Here is my solution (of course way faster): 1) We work on the numerator. If we introduce y=x+7/2 our expression becomes: (y-3/2)(y-1/2)(y+1/2)(y+3/2) Of course (y-1/2)(y+1/2)=y²-1/4 and (y-3/2)(y+3/2)=y²-9/4. Now let's transform (y²-1/4)(y²-9/4). With the same idea we introduce z=y²-5/4. Our expression becomes: (z-2)(z+2)=z²-4. So the numerator can be written as (y²-5/4)²-4 or as [(x+7/2)²-5/4]²-4 2) The same work on the numerator would lead to the expression [(x-7/2)²-5/4]²-4 3) Our problem is equivalent to solve (for x not equal to 2, 3, 4 or 5): [(x+7/2)²-5/4]²-4=[(x-7/2)²-5/4]²-4 or [(x+7/2)²-5/4]²=[(x-7/2)²-5/4]² We have two cases: a) (x+7/2)²-5/4=(x-7/2)²-5/4 or (x+7/2)²=(x-7/2)² Since x+7/2 can't be equal to x-7/2 this implies that x+7/2=-(x-7/2)=-x+7/2 then x=-x then x=0. b) (x+7/2)²-5/4=-[(x-7/2)²-5/4] or (x+7/2)²+(x-7/2)²=5/2. We can see that among x+7/2 and x-7/2, at least one is outside [-5/2,5/2] then its square is >25/4>5/2 and same for the sum. So we know that we don't have any real solutions. We can still find the complex solutions: 2x²+49/2=5/2 => x²=-11 then x=sqrt(11).i or -sqrrt(11).i
why solving the 2nd degree equation? 2x^2 +22=0 means 2x^2=-22; x^2 as a perfect square, can never be negative, so does 2x^2 therefore .... no real solution, without solving the equation. Anyway congratulation fo r your work!
Took me less than one minute to see it have to be x=0. Sometimes people overshoot the math. I have a math problem. A new bus starts every hours from New York to LA (it will not stop) and have constant speed. I drive in the opposite direction at 60 mph speed, i meet one bus every 24 minutes. How fast do the bus travel?
Define f(x) = x*(x+1)*(x+2)*(x+3). We're looking at the quotient f(x+2)/f(x-5). Note that the product of four consecutive integers is increasing as x increases, and decreases for negative sets of integers. And since we are looking at a quotient, we can dismiss the possibility that either the numerator or denominator of this fraction is zero. So all four factors of each of the denominator and the numerator must have the same sign: and it must be different from the sign of the other. Also, the four magnitudes must be equal: i.e, {|x+2|,|x+3|,.|x+4|,|x+5|} = {|x-2|,|x-3|,|x-4|,|x-5|}. This only happens at x=0.

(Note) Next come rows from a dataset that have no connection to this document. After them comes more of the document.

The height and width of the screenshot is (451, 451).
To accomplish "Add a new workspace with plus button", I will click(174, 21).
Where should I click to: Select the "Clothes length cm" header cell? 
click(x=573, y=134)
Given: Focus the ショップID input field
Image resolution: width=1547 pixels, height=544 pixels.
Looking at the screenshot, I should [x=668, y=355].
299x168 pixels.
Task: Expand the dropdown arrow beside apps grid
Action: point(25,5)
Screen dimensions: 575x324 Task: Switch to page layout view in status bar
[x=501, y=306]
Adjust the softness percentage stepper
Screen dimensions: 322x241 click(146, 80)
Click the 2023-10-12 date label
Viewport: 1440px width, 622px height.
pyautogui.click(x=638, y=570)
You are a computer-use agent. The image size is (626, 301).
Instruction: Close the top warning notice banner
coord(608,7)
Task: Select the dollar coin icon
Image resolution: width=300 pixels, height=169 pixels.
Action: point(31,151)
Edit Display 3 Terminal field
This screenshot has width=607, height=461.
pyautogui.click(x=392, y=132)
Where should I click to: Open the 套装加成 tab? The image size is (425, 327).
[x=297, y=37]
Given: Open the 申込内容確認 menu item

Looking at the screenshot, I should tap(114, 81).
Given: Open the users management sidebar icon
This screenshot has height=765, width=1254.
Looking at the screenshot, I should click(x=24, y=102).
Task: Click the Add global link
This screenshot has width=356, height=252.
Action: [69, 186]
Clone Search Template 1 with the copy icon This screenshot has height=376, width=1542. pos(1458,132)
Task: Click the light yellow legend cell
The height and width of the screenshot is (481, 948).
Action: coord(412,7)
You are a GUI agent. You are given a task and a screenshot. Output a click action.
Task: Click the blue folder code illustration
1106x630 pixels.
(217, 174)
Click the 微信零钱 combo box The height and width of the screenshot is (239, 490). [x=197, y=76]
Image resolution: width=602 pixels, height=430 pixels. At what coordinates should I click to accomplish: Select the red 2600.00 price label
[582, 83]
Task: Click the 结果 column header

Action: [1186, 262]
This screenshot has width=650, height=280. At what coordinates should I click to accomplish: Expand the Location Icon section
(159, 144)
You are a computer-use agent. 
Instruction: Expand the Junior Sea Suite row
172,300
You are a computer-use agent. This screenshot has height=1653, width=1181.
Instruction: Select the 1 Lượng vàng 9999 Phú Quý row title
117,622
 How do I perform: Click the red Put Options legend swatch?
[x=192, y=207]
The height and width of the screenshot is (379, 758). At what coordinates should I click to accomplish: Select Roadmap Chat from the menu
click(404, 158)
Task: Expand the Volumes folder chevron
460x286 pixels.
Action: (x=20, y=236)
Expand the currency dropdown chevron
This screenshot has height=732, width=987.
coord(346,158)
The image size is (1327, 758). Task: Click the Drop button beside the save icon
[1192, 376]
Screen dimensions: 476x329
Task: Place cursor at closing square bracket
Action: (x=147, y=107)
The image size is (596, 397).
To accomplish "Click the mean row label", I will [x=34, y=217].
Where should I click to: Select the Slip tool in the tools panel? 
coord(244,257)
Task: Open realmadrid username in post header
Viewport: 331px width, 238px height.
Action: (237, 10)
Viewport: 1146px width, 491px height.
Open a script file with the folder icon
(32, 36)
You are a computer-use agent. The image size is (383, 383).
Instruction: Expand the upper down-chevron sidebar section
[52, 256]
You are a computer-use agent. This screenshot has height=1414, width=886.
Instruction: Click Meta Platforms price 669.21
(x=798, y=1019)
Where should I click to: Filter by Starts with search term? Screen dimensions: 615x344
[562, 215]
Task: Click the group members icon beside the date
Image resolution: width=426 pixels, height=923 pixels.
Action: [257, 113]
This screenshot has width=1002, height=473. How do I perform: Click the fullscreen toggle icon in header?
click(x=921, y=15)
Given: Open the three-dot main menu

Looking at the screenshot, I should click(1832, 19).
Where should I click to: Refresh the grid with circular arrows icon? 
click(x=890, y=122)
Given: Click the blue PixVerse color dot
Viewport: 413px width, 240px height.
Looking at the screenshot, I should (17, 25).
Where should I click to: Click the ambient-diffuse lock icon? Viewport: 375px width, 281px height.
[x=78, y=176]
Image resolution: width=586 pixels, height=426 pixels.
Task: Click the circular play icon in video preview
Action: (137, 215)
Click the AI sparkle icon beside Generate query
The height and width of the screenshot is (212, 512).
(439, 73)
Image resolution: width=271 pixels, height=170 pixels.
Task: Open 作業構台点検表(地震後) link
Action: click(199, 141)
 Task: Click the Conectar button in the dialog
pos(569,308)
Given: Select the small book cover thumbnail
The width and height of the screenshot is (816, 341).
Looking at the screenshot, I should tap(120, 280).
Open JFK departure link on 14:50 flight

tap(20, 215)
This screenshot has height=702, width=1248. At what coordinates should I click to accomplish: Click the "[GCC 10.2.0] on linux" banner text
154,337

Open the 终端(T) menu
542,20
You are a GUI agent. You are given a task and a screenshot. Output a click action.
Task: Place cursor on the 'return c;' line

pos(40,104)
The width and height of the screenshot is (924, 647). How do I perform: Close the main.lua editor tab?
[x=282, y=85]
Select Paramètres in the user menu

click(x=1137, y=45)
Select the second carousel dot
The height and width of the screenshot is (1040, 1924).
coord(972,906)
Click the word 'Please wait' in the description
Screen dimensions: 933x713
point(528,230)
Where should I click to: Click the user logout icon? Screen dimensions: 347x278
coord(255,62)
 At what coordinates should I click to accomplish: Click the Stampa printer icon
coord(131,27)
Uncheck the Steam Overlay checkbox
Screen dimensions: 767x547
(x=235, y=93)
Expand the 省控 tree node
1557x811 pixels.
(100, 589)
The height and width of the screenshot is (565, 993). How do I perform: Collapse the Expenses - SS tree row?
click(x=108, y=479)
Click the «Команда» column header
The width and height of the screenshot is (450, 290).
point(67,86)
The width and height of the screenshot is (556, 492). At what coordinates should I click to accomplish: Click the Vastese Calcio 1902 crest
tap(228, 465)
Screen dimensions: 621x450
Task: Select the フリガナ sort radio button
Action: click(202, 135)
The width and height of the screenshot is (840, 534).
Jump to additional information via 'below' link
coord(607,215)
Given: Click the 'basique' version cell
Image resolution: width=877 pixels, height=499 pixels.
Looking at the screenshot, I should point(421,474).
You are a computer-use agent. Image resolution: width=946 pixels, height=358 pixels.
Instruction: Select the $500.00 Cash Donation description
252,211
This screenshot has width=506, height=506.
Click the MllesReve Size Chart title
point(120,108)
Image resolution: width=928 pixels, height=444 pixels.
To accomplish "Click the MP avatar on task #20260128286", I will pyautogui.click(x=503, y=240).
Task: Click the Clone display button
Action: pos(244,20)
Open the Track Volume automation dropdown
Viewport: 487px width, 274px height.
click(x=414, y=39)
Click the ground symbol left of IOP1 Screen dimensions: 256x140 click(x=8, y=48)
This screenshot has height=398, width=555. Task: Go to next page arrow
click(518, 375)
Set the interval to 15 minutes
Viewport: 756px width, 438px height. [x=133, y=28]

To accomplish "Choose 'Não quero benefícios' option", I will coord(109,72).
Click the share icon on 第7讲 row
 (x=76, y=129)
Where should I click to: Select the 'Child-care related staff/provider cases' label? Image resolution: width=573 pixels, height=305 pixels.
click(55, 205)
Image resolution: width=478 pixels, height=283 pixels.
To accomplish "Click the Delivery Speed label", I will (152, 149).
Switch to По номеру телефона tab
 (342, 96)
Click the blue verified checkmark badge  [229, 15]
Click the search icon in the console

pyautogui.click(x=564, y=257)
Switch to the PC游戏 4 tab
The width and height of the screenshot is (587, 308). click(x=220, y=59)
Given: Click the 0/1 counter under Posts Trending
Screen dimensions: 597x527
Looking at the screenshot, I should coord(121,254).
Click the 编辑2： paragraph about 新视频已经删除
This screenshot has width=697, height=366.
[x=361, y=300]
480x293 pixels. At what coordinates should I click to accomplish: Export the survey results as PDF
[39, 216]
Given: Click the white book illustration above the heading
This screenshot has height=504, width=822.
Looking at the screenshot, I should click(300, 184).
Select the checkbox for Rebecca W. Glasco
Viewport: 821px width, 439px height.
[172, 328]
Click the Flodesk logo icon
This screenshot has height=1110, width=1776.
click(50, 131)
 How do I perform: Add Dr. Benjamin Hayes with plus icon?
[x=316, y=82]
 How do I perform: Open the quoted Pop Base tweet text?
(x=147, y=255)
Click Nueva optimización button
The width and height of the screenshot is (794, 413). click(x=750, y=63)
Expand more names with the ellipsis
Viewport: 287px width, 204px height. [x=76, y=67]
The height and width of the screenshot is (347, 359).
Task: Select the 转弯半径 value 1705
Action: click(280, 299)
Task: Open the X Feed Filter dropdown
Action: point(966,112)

صحيح انا عرفت الحل دير المساواة بين البسط و المقام وتخرج العامل المشترك لي هو x وتحسب الموازانة يخرجلك البسط هو نفسو المقام وبالتالي فقيمة الاكس منعدمة
Sorry, but at the determinant, in what universe does - (4 x 2 x 22) =- 88? - 4 x 2 = - 8. - 8 x 22 = - 176. And, I really don't get why that's needed anyway as the substitution result of 2x² + 22 = 0 leads to the much easier 2(x² + 11) = 0 and, eventually to x² = -11 so, a number which can't be defined in the set of real numbers.